When a particle is located inside a solid sphere with uniform density, the gravitational force on the particle is only due to the mass enclosed within a sphere of radius $$r$$ (the particle's distance from the center). The mass in the outer shell (between radius $$r$$ and the sphere's full radius $$R$$) exerts no net gravitational force on the particle. To find the enclosed mass, we first need to calculate the density of the sphere and then multiply it by the volume of the inner sphere.

$$\text{Density}(\rho) = \frac{\text{Total Mass}}{\text{Total Volume}} = \frac{M}{\frac{4}{3} \pi R^3}$$

$$\text{Enclosed Mass}(M_{enclosed}) = \text{Density} \times \text{Volume of inner sphere} = \rho \times \frac{4}{3} \pi r^3$$

Substituting the density expression into the enclosed mass formula, we get:

$$M_{enclosed} = \left(\frac{M}{\frac{4}{3} \pi R^3}\right) \times \left(\frac{4}{3} \pi r^3\right) = M \frac{r^3}{R^3}$$

Then, the gravitational force is calculated using Newton's Law of Universal Gravitation with the enclosed mass and the particle's distance:

$$F = \frac{G M_{enclosed} m}{r^2}$$

Substituting the expression for $$M_{enclosed}$$ into the force formula, we derive the simplified formula for force inside a uniform sphere:

$$F = \frac{G \left(M \frac{r^3}{R^3}\right) m}{r^2} = \frac{G M m r}{R^3}$$

**step2 Calculate Gravitational Force for Part (b)**

Given the sphere's mass ($$M = 1.0 \times 10^{4} \mathrm{~kg}$$), radius ($$R = 1.0 \mathrm{~m}$$), and the particle's distance from the center ($$r = 0.50 \mathrm{~m}$$), we can substitute these values into the derived formula for force inside a uniform sphere.

$$F_b = \frac{(6.674 \times 10^{-11} \mathrm{~N \cdot m^2 / kg^2}) \times (1.0 \times 10^{4} \mathrm{~kg}) \times m \times (0.50 \mathrm{~m})}{(1.0 \mathrm{~m})^3}$$

$$F_b = \frac{6.674 \times 10^{-7} \times m \times 0.50}{1.0}$$

$$F_b = 3.337 \times 10^{-7} m \mathrm{~N}$$

Rounding to two significant figures:

$$F_b \approx 3.3 \times 10^{-7} m \mathrm{~N}$$

## Question1.c:

**step1 Write General Expression for Force Inside or on the Surface of the Sphere**

The general expression for the magnitude of the gravitational force on a particle at a distance $$r \leq 1.0 \mathrm{~m}$$ (which means inside or on the surface of the sphere) is the formula derived in the previous steps for the "inside" case.
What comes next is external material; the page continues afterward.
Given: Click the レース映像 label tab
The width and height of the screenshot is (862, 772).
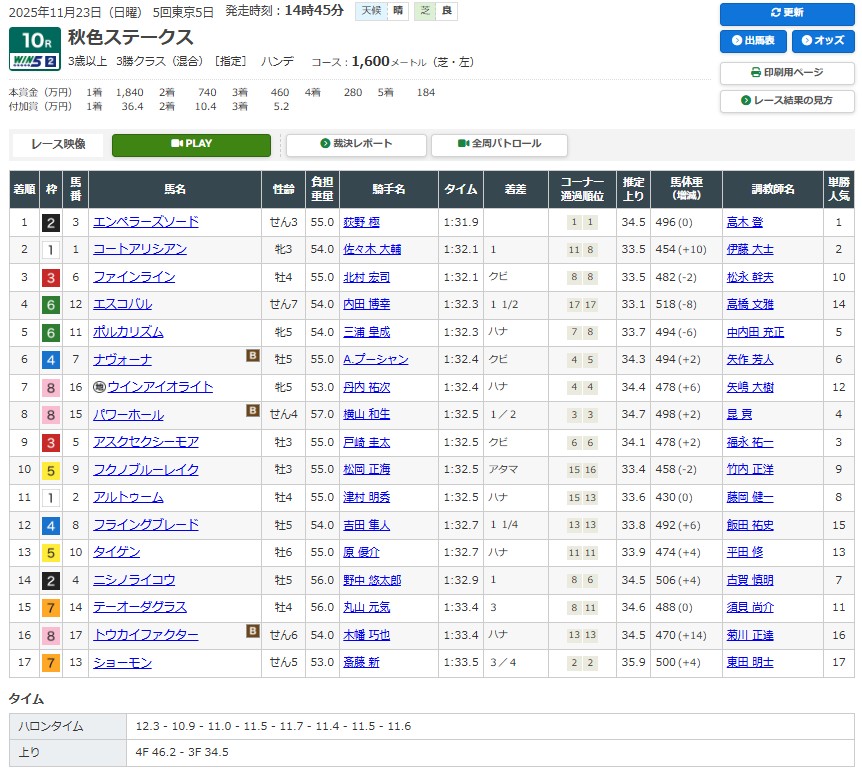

We substitute the given constant values for $$G$$, $$M$$, and $$R$$ into the general formula, keeping $$r$$ as a variable.

$$F_c = \frac{G M m r}{R^3}$$

$$F_c = \frac{(6.674 \times 10^{-11} \mathrm{~N \cdot m^2 / kg^2}) \times (1.0 \times 10^{4} \mathrm{~kg}) \times m \times r}{(1.0 \mathrm{~m})^3}$$

$$F_c = 6.674 \times 10^{-7} m r \mathrm{~N}$$

Rounding to two significant figures:

$$F_c \approx 6.7 \times 10^{-7} m r \mathrm{~N}$$

Alternative answer

Answer:
(a) $2.97 \times 10^{-7} m \mathrm{~N}$
(b) $3.34 \times 10^{-7} m \mathrm{~N}$
(c) $6.67 \times 10^{-7} m r \mathrm{~N}$ Explain
This is a question about <gravitational force, specifically how it works with a big, uniform sphere, both outside and inside!> . The solving step is:

Hey guys! This is a super cool problem about how gravity works! Imagine a really, really big ball (like a small planet!) pulling on a tiny little speck. We need to figure out how strong that pull is in different spots.

First, let's write down what we know:
* Mass of the big sphere (let's call it M): $1.0 \times 10^{4} \mathrm{~kg}$ (that's a lot of mass!)
* Radius of the big sphere (let's call it R): $1.0 \mathrm{~m}$
* Mass of the tiny particle (let's call it m): it's just 'm' for now, we don't have a number for it.
* And we need a special number for gravity, called the gravitational constant (G): $6.674 \times 10^{-11} \mathrm{~N \cdot m^2/kg^2}$ (it's a very small number, showing gravity isn't super strong unless masses are huge!)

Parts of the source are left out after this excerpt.